The poem then describes how the pixies spent their time in Ottery:

Then with quaint music hymn the parting gleam
By lonely Otter's sleep-persuading stream;
Or where his wave with loud unquiet song
Dash'd o'er the rocky channel froths along;
Or where, his silver waters smooth'd to rest,
The tall tree's shadow sleeps upon his breast.

— lines 67–72

==Themes==
The poem borrows from many other poems. In particular, Coleridge included lines connected to A Midsummer Night's Dream, the works of John Milton, Collins, Bowles, Alexander Pope's translation of the Iliad, and Gray's elegies among others. Coleridge's Songs of the Pixies is unique to his poems in that he focuses on fairies in a manner similar to Milton's Comus and images found within Milton's Allegro and Il Penseroso. In the poem, Coleridge is self-described as a bard in regard to his poetic status. After Coleridge met William Wordsworth, he began to praise his fellow poet and assigned the title bard to his new friend. He was to also change from describing himself in the poem to being crowned with laurels to crowning others with laurels in his later poetry.

==Critical response==
A 1796 review within the Analytical Review reviewed Coleridge's collection of poems and stated "The general character of the composition is rather that of splendour than of simplicity; and the reader is left more strongly impressed with an idea of the strength of the writer's genius, than of the correctness of his taste. As a pleasing example of Mr. C.'s inventive powers, we shall quote two or three stanzas from a piece which he entitles, 'Songs of the Pixies'". A review by John Aikin in the Monthly Review in 1796 was to say only that "The next piece of moderate length is entitled 'Songs of the Pixies': which are, it seems, in the rustic superstition of Devonshire, a kind of fairies, harmless or friendly to man. Ariel, Oberon, and the Sylphs, have contributed to form the pleasing imagery of which the two following stanzas will give a specimen".
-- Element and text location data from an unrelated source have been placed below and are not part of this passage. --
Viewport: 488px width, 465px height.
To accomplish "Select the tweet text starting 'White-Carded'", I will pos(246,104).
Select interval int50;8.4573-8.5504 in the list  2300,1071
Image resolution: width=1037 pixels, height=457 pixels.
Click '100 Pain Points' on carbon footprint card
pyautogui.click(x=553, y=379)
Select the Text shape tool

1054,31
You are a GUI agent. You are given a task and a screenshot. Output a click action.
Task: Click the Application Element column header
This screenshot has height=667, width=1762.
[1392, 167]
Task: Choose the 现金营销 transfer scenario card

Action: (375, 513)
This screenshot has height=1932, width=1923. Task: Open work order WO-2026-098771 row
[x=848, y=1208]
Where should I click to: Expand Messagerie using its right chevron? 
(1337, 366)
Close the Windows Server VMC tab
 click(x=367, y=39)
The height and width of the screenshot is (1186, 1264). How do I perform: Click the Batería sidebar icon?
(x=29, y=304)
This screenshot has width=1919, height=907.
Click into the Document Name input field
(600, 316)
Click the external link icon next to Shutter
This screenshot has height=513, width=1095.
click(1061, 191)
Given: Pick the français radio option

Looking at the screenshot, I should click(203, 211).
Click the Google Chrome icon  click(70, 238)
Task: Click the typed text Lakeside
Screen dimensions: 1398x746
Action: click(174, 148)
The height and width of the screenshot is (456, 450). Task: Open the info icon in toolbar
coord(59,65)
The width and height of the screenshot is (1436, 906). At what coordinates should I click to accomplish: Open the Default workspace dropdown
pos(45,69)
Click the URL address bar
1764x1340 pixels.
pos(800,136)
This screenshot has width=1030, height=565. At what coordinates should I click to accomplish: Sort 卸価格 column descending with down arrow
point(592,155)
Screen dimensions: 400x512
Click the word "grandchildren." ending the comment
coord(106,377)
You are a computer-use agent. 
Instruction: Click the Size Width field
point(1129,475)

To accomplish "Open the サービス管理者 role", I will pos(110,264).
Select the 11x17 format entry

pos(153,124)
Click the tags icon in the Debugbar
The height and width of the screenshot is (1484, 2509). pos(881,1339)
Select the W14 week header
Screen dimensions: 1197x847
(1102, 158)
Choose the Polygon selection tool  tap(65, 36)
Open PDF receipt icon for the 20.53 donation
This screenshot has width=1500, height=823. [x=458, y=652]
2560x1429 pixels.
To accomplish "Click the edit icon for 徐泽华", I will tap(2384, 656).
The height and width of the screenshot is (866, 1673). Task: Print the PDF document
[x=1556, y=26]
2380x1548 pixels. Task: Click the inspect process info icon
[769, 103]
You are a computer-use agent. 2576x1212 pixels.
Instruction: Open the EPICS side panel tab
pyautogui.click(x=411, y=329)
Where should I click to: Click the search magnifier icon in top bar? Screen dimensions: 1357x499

During the 19th-century, Alois Brandl pointed out that, in regard to the similarities to Milton's poetry, "All these coincidences taken separately prove but little, but considered together they are highly characteristic of Coleridge's method of study". Near the end of the century, H. D. Traill wrote:
It is only in the region of the fantastic and supernatural that Coleridge's imagination, as he was destined to show by a far more splendid example two years afterwards, seems to acquire true poetic distinction. It is in the Songs of the Pixies that the young man 'heaves the gentle misery of a sigh,' and the sympathetic interest of the reader of today is chilled by the too frequent intrusion of certain abstract ladies [...] one cannot but feel that the Songs of the Pixies was the offspring not of a mere abundant and picturesque vocabular but of a true poetic fancy. It is worth far more as an earnest of future achievement than the very unequal Monody on the Death of Chatterton [...] and certainly than anything which could be quoted from the Effusions

At the beginning of the 20th-century, Arthur Salmon argued that "Among his earlier poems there is a 'Song of the Pixies,' which proves that he had not forgotten native superstitions, but there is little of the true Devonshire spirit in this rather stilted ode." In 1975 when describing Coleridge's Poems on Various Subjects (1796), Samuel Chew and Richard Altick wrote, "One or two small poems, such as the Song of the Pixies, show a timid venturing into the realms of the glamorous where Coleridge was soon to be at home." At the end of the 20th-century, Rosemary Ashton believes, in regard to Song of the Pixies, that the "high point is in the fourth stanza" and "Though not good, the verse is interesting for more than one reason. First it acknowledges that for this young poet success in poetry is yet to come [...] Moreover, Coleridge shows signs of learning to control the strong rhythms and irregular line length of the ode form."